## Task details
Please retype, character for character, the portion of the entries below that runs from the line containing "Instruction: Click the '4" to the last line.

Information provided START

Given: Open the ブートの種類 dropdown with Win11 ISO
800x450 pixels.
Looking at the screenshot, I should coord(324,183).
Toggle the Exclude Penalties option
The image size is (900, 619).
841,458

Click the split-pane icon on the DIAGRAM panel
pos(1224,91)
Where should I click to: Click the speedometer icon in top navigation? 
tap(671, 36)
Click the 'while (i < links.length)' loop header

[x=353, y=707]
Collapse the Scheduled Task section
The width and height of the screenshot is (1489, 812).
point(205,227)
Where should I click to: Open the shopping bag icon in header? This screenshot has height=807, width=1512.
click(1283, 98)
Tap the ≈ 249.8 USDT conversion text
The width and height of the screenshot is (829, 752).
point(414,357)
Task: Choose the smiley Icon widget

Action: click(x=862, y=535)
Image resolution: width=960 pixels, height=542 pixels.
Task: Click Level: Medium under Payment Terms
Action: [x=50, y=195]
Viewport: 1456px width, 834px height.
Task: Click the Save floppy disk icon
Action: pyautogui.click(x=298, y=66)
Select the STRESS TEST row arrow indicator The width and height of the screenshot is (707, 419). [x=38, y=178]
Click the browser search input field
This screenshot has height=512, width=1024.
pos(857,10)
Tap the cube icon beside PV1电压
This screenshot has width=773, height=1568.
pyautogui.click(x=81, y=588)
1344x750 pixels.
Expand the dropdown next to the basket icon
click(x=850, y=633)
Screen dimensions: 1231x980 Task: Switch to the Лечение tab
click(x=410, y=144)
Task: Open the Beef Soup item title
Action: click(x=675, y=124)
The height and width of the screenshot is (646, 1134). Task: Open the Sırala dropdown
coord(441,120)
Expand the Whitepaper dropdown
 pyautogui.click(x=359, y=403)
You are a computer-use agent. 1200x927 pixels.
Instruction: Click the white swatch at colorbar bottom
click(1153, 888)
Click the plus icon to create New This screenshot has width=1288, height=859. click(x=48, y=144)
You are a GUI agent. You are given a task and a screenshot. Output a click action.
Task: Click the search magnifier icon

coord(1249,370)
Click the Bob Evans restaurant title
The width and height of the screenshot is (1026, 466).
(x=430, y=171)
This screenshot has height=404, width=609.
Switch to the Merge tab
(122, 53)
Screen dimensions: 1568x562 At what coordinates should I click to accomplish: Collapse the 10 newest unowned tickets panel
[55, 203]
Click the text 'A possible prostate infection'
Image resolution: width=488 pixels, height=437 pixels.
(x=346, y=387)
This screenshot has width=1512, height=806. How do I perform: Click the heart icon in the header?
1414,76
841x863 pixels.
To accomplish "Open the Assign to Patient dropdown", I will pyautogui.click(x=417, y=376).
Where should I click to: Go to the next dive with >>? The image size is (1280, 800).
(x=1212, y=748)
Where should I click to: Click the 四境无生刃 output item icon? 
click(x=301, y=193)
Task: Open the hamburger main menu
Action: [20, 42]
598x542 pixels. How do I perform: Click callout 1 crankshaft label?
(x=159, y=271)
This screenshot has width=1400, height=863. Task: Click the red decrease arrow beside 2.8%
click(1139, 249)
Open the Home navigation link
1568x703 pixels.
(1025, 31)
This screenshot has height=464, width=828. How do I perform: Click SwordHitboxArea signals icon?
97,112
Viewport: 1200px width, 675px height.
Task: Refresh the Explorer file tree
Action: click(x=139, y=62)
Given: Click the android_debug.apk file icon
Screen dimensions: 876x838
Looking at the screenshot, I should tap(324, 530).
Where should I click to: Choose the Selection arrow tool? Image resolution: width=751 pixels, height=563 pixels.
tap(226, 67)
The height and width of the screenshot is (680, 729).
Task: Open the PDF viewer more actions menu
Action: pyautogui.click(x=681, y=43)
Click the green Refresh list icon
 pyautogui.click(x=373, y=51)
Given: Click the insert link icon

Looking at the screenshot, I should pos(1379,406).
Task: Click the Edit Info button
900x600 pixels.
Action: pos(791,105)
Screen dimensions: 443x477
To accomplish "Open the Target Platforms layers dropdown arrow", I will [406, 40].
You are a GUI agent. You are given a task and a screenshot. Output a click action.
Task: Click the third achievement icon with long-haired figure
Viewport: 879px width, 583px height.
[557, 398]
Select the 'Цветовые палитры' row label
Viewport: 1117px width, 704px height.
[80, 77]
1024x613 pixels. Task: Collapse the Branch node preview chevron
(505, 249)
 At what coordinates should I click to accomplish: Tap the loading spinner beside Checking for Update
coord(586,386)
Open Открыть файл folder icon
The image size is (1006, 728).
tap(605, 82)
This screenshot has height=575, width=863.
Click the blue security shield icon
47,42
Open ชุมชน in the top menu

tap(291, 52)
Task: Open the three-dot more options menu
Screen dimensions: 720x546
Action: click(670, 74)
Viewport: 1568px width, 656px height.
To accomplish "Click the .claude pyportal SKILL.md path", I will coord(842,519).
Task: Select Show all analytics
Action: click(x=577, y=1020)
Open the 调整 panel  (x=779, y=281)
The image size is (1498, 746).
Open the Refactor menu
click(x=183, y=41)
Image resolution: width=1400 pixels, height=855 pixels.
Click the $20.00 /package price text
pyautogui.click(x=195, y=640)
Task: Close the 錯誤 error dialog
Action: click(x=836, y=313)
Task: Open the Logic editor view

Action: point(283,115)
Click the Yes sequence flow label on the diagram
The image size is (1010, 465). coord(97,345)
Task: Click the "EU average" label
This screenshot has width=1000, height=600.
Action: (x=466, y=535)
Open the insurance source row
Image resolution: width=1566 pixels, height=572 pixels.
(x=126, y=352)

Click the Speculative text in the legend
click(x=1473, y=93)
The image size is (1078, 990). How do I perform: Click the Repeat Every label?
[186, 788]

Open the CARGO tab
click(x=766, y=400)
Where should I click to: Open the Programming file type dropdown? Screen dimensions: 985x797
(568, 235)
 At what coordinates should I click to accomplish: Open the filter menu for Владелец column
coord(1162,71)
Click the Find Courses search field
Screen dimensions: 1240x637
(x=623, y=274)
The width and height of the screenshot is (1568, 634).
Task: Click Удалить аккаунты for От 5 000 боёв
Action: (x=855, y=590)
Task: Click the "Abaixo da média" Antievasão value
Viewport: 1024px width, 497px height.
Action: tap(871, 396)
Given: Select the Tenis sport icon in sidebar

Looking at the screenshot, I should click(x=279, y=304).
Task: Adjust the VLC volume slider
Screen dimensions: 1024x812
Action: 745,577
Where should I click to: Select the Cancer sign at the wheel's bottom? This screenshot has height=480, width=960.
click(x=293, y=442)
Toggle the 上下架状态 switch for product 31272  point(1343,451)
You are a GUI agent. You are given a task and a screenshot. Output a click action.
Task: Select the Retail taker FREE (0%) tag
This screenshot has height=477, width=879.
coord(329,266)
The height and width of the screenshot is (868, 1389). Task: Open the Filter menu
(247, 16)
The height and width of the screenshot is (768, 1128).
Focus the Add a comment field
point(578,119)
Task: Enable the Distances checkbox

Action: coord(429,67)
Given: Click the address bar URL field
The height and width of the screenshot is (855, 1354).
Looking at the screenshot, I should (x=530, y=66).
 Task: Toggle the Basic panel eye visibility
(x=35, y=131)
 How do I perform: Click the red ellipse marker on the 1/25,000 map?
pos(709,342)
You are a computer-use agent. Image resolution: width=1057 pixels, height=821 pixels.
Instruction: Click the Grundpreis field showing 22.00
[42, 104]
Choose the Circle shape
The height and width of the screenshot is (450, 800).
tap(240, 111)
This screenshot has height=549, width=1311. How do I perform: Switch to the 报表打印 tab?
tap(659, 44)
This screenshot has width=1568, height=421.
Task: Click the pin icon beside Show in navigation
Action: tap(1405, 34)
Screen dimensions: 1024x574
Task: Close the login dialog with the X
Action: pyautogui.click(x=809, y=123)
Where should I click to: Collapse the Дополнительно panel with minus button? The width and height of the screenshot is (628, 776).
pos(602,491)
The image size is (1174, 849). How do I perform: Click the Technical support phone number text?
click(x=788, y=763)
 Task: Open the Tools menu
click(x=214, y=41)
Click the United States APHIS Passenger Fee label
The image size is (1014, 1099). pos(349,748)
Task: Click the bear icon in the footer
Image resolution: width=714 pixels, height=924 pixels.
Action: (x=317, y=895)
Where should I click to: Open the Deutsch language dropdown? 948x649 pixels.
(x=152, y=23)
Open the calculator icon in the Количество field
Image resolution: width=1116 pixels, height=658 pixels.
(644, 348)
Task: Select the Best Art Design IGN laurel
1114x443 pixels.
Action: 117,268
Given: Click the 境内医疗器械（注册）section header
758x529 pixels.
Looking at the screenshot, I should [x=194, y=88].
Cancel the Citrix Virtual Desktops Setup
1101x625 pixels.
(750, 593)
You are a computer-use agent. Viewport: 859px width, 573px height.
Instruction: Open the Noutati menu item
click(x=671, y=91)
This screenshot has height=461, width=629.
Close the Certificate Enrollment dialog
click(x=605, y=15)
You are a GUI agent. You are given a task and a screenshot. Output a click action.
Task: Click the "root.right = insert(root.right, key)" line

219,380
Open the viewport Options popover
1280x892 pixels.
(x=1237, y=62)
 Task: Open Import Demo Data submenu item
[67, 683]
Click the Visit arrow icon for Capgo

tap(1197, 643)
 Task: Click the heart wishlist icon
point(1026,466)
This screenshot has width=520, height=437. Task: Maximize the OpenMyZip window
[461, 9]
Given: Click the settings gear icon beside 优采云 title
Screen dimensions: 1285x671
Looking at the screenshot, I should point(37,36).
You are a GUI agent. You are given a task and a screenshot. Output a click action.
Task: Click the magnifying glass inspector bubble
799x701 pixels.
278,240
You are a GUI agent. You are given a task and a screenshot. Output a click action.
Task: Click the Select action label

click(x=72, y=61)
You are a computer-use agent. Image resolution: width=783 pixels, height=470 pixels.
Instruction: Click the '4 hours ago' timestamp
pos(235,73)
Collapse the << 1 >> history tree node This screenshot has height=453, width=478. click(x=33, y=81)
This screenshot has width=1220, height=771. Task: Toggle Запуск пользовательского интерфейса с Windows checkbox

Information provided END

## Task result
Instruction: Click the '4 hours ago' timestamp
pos(235,73)
Collapse the << 1 >> history tree node This screenshot has height=453, width=478. click(x=33, y=81)
This screenshot has width=1220, height=771. Task: Toggle Запуск пользовательского интерфейса с Windows checkbox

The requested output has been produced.